In the listing below, print exactly the lines from the first through the one that contains "Task: Select the Data Centers chart title".
****************************************
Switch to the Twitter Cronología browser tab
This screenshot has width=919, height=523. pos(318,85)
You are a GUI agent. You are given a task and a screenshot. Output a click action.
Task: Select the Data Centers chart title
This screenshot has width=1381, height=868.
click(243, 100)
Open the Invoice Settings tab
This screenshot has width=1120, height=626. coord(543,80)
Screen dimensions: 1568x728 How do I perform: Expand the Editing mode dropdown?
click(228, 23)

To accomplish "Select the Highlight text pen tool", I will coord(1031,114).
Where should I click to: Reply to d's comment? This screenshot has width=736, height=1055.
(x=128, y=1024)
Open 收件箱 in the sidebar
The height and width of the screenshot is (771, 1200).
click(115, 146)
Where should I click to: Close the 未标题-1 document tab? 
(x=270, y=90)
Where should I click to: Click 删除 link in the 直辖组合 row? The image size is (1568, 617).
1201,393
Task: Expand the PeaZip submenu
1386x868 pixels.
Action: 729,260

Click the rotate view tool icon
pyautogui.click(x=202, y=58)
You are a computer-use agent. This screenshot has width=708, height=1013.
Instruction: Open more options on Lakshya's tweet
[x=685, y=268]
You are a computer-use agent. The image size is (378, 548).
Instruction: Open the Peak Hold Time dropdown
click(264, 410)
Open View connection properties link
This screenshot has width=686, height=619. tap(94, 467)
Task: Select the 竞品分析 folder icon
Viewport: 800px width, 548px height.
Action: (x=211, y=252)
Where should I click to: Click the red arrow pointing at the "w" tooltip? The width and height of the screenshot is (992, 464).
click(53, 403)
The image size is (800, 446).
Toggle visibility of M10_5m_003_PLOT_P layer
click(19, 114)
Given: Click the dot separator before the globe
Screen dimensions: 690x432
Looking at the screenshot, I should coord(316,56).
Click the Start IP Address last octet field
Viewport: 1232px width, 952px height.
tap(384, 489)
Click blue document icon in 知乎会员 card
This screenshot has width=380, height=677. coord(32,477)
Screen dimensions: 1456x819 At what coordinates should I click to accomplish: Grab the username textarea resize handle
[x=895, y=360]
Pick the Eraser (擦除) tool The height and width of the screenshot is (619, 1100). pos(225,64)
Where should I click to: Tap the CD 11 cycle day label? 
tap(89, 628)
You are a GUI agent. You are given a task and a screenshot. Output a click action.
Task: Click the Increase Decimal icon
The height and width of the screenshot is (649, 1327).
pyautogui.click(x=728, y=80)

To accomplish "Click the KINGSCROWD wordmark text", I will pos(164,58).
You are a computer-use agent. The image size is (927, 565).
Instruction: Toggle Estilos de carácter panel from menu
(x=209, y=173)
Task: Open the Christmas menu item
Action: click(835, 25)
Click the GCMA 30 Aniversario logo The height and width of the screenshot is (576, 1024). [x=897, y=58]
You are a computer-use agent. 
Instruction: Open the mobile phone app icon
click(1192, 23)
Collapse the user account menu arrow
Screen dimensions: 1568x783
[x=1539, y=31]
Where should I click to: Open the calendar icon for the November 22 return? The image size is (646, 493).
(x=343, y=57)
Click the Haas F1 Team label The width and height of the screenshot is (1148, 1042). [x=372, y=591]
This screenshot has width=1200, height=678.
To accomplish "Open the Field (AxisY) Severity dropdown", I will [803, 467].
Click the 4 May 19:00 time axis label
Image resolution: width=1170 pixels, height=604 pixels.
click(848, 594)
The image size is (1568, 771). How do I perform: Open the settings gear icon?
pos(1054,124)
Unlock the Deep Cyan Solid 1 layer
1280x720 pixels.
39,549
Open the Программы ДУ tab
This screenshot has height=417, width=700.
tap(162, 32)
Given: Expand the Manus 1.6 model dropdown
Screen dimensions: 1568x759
****************************************
**ANSWER SPACE:**
Switch to the Twitter Cronología browser tab
This screenshot has width=919, height=523. pos(318,85)
You are a GUI agent. You are given a task and a screenshot. Output a click action.
Task: Select the Data Centers chart title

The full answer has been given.